I thought that maybe I didn't have to assign the villains such a label though.  In the story, a criminal psychologist explains to the police detective characters what the villains are doing and why, and who they are dealing with, and that's not.  No actual psychological label assigned.  However according to readers, I need a label for them to identify with.  So what would they fall under exactly, if anyone knows?


----------



## nanabanana (Mar 8, 2018)

I don't think you have to assign them a label either, at least not necessarily. You tell us very little about your characters so it isn't easy to create a psychological profile for them. However... 



ironpony said:


> (...)a group of people who suffer from involuntary celibacy and have all their lives, and eventually they all get together and decide to get revenge on society by raping others and leaving messages and calling cards, so society will hear about their problem.  They cover their evidence, and don't leave traces behind, and keep it going for months.



From this I'd say: inclination to feel anger and frequent emotional outbursts, low empathy, selfishness, negative emotionality, depression, impulsiveness, seeking of instant gratification no matter what, lack of respect for rules. Now, all these _could_ be linked to a sociopath/antisocial personality. And serial rapists sounds fitting too, if they rape repeatedly. So I'd go with these two terms. 

You say bot sociopaths and serial rapists don't convince you because they work together/alone...I didn't understand what you meant, do they work alone or do they work together, and how does this influence being a sociopath or serial rapist?


----------



## j.w.olson (Mar 8, 2018)

They sound like rapists. If they're doing it repeatedly, then serial rapists.

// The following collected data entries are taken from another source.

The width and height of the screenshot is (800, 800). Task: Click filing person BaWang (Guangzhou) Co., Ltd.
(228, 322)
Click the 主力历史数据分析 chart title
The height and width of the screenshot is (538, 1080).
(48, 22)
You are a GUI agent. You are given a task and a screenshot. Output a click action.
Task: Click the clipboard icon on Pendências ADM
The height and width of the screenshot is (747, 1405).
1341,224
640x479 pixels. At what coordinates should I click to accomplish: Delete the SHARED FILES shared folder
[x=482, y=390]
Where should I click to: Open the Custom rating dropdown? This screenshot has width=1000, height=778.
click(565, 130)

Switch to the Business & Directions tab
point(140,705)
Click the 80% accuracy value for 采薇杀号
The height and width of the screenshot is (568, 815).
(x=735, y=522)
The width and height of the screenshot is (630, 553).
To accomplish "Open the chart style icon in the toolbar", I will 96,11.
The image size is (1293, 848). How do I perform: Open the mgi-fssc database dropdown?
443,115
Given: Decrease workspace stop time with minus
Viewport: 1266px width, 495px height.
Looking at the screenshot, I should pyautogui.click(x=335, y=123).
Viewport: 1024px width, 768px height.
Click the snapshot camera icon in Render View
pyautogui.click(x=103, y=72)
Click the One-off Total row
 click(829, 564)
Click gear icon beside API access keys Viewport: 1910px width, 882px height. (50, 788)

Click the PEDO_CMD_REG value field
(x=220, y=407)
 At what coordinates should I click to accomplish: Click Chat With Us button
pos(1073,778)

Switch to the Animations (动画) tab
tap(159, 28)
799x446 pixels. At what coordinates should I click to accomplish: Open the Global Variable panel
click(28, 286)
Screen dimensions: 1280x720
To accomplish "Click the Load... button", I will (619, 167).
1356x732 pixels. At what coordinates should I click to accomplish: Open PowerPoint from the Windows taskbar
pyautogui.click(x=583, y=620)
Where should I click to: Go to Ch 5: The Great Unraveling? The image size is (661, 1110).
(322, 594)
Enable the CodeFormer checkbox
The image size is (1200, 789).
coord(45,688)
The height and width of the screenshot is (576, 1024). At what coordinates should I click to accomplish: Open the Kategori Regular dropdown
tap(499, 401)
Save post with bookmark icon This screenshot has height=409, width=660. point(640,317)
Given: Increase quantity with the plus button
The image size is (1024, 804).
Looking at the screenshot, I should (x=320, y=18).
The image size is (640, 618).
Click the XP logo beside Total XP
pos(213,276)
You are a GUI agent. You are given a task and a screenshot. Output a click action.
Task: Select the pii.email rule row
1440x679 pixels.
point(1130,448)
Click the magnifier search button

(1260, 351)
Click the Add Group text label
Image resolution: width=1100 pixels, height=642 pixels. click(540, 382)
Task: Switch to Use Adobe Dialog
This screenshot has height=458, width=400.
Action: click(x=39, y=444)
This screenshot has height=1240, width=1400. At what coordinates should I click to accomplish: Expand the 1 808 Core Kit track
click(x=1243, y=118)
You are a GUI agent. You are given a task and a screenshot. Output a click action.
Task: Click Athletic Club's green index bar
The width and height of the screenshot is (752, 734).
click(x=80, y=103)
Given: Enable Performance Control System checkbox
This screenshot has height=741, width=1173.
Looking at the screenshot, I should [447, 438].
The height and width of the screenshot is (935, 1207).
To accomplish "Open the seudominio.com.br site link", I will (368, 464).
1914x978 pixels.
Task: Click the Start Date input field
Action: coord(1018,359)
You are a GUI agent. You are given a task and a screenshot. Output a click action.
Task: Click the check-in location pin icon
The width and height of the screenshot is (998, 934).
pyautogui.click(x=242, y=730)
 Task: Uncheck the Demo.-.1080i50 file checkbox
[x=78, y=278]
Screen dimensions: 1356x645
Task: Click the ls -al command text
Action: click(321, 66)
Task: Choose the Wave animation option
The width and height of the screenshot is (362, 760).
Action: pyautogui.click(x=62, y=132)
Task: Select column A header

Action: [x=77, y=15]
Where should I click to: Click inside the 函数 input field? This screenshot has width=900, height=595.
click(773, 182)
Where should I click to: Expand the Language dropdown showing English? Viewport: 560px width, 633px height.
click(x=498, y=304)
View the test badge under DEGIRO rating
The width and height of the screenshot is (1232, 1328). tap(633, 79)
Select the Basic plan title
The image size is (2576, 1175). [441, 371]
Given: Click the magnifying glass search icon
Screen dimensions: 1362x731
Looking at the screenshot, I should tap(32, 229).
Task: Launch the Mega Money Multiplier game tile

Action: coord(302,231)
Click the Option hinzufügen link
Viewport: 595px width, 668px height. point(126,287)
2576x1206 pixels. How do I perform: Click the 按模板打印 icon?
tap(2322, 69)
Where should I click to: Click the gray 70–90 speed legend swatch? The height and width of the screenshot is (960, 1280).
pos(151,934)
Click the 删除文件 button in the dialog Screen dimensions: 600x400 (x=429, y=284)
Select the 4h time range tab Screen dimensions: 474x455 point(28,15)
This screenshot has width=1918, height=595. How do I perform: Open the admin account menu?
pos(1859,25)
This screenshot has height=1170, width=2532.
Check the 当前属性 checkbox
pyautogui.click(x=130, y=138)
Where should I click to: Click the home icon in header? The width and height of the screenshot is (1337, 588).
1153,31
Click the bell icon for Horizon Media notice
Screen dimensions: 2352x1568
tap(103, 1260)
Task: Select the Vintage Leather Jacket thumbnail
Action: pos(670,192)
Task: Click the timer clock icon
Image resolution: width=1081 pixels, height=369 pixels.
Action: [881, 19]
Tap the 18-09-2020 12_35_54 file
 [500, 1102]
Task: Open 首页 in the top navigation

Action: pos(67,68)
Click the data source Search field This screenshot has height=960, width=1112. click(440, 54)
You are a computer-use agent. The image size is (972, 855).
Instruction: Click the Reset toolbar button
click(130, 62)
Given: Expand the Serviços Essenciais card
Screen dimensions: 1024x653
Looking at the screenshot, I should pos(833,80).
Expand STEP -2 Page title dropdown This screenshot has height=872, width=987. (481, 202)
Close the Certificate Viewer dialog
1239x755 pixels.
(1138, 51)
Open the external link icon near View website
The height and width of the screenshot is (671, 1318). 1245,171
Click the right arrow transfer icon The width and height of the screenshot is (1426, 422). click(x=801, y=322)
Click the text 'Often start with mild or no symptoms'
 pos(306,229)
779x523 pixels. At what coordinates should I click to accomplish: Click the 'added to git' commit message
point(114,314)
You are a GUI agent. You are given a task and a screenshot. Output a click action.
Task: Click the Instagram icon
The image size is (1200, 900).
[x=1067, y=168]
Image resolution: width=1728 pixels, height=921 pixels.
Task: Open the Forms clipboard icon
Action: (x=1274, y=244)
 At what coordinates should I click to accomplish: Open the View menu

Assuming these are guys, then toxic masculinity and misogyny may fit related concepts, though not criminal ones.

By "suffer from involuntary celibacy" do you just mean that they haven't hooked up with anyone yet?


----------



## ironpony (Mar 8, 2018)

Okay thanks.  I was told that rape is a crime of passion that is not pre-meditated to such a degree that these guys are conspiring to do, so not sure what they would fall under, if that's the case.   I was also told rapists work alone, and don't conspire.

Basically not just hooking up but they feel rejected in general by the opposite gender and all that rejection builds up to the point where they want to do something to strike back and make a point, so I had them commit several rapes while leaving behind messages and threats to what they are doing and why, so people will know their cause.

I think one of the problems readers have is that the villains might come off as 'petty', compared to a real threat that makes you think like say, the villain in the movie Seven for example, trying to commit crimes to get people thinking about his cause.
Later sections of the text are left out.